Disinformation about scientific findings has become a pressing issue during the Covid-19 pandemic. The spread of false information about vaccines or medical treatments has led to enormous economic and public health burdens. Researchers, journalists, policymakers and other practitioners are working together to find practical strategies to tackle disinformation and help online users recognise false contents.
On 5 April, PERITIA researchers published a new paper ‘Lateral reading and monetary incentives to spot disinformation about science’ in Nature Scientific Reports. The authors are Folco Panizza, Piero Ronzani, Carlo Martini, Simone Mattavelli, Tiffany Morisseau and Matteo Motterlini. The paper is part of PERITIA’s second phase, which investigates experimental measures to understand trust and distrust in science.
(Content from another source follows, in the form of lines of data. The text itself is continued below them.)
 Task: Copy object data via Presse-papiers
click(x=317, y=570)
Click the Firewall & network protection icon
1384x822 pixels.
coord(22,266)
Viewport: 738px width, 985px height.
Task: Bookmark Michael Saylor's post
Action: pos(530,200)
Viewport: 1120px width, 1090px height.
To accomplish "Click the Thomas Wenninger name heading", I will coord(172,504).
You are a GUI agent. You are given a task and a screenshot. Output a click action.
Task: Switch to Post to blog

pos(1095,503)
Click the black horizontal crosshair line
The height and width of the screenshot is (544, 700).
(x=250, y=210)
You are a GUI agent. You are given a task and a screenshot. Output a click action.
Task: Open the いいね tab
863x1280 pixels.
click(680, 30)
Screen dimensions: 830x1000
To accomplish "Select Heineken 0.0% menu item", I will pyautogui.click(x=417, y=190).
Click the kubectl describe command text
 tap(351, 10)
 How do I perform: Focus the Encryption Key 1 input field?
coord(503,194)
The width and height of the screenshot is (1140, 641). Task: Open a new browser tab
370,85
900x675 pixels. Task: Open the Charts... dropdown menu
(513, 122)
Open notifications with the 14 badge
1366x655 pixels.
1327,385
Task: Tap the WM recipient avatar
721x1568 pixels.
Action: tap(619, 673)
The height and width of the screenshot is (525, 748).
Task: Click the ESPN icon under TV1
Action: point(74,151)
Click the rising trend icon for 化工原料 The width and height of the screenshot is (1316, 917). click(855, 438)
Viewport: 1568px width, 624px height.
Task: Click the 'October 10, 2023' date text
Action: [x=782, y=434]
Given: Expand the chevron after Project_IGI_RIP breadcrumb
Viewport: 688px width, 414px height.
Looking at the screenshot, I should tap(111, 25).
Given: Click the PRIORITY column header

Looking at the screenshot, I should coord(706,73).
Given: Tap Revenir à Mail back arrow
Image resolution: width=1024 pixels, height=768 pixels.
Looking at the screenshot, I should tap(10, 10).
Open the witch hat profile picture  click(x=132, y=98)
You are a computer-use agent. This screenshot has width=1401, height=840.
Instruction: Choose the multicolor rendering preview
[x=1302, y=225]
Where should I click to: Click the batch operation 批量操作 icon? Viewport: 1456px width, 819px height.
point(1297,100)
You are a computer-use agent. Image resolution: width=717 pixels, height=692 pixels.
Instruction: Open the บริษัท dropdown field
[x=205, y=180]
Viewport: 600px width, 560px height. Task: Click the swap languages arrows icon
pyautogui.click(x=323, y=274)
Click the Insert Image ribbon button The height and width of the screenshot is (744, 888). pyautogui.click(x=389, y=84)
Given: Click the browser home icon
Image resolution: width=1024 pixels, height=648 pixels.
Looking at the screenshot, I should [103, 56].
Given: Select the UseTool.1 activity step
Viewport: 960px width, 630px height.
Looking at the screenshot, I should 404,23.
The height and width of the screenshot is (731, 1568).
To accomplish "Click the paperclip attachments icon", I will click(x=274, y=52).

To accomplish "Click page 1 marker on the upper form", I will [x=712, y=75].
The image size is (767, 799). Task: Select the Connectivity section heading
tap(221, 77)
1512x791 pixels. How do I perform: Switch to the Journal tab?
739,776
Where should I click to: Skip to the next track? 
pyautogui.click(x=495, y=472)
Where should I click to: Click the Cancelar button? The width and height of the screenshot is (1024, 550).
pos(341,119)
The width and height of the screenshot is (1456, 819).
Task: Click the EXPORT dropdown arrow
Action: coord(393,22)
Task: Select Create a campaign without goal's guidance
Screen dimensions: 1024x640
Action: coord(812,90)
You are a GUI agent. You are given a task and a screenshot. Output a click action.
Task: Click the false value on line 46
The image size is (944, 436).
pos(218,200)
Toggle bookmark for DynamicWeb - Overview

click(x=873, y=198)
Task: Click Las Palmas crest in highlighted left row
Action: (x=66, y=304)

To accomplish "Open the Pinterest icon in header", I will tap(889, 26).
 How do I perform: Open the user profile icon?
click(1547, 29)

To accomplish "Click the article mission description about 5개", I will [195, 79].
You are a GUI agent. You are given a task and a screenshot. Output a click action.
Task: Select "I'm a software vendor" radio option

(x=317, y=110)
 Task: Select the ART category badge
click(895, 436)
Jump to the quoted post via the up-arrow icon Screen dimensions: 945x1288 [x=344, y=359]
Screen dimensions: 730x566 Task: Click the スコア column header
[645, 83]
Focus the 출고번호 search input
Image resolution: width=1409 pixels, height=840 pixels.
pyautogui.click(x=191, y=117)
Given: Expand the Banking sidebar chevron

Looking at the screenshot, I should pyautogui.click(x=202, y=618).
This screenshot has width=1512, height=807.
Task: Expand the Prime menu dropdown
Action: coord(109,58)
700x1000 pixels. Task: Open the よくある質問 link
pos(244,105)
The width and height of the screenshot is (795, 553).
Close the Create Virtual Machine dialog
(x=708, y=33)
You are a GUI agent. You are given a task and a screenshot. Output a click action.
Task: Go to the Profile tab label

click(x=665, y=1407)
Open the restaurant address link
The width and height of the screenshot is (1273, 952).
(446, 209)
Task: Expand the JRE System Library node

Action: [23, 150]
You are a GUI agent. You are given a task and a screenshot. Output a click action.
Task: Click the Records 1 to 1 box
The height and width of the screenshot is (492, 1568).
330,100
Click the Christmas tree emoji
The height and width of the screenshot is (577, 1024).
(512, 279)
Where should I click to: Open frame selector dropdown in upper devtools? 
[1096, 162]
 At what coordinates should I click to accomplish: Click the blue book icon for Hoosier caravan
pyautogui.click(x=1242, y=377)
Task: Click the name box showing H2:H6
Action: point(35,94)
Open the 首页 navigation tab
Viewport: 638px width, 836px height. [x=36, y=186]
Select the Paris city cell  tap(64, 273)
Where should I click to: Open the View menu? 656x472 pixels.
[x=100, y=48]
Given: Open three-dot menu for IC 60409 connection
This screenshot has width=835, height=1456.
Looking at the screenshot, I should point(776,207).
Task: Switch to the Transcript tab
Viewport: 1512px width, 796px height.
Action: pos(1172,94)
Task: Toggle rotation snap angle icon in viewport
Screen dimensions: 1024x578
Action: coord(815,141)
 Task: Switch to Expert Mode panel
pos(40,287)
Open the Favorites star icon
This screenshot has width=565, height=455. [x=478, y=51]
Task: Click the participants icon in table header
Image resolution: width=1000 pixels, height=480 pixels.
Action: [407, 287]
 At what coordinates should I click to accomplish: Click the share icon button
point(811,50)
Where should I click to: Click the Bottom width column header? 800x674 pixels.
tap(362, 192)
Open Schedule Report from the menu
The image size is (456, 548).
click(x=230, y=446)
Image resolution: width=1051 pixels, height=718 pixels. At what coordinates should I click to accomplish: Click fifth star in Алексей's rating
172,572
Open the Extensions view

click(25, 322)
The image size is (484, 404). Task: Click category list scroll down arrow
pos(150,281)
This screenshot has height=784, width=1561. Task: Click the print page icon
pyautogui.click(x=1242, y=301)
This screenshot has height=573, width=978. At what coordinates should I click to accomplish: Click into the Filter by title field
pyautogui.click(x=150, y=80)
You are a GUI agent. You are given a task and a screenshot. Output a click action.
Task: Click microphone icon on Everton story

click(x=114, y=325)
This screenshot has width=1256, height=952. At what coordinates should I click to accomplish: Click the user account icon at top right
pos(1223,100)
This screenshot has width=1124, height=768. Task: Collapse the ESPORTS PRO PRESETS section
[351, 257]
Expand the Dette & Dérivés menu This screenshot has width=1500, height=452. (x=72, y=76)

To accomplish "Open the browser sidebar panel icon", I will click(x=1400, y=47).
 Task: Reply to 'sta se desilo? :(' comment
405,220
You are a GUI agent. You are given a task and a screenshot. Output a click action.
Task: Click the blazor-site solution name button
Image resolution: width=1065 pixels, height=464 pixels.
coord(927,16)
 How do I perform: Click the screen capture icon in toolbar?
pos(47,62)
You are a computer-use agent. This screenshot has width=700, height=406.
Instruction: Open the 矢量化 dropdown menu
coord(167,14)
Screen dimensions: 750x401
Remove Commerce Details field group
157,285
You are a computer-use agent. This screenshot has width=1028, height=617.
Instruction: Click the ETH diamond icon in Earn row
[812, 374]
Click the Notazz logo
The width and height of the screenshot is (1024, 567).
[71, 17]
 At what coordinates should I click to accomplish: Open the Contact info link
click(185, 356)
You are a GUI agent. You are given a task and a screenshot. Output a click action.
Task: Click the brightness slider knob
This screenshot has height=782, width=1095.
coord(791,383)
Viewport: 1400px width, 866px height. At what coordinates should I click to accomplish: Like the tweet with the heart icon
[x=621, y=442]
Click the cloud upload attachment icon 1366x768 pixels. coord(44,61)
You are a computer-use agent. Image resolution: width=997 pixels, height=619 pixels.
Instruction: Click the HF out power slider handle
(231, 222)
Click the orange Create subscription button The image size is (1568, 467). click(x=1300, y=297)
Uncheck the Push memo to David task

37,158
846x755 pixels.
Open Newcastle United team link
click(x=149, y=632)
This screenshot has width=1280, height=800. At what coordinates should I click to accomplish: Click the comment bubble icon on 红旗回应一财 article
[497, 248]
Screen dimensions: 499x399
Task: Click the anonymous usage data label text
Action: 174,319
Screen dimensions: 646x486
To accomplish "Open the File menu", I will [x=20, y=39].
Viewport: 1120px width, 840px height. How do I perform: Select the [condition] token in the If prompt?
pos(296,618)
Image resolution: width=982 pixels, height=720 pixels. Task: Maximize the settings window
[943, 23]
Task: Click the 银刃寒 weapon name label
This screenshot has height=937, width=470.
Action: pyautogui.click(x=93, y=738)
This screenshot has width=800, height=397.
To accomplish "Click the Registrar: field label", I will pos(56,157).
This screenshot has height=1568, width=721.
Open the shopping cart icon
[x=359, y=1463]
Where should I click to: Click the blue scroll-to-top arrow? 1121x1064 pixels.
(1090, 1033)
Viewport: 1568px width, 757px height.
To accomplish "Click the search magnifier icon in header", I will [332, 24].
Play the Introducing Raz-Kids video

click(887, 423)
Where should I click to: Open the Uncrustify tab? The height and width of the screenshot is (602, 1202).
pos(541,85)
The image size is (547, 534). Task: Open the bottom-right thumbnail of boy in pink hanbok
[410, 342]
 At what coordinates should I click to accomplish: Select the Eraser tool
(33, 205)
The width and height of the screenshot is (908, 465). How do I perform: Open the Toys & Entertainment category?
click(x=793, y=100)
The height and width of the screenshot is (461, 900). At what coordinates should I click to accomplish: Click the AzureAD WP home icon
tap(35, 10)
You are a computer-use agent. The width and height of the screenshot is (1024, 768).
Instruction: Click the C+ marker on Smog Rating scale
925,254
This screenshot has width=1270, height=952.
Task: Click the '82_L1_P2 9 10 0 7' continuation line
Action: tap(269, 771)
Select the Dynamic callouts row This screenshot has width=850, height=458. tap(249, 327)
Their work examines two techniques used for tackling online disinformation: lateral reading (looking for information on other websites) and click restraint (looking beyond the first results suggested by search engines).
In two online experiments, the authors tested how users behave using these two interventions. In one experiment, they used a pop-up window to advise participants to use the two techniques. The second one used monetary incentives for fact-checkers instead.
The results indicate that both monetary incentives and pop-up interventions increased the use of fact-checking strategies. “Monetary incentives were overall effective in increasing accuracy, whereas the pop-up worked when the source of information was unknown. Pop-up and incentives, when used together, produced accumulative effect on accuracy”, the researchers conclude.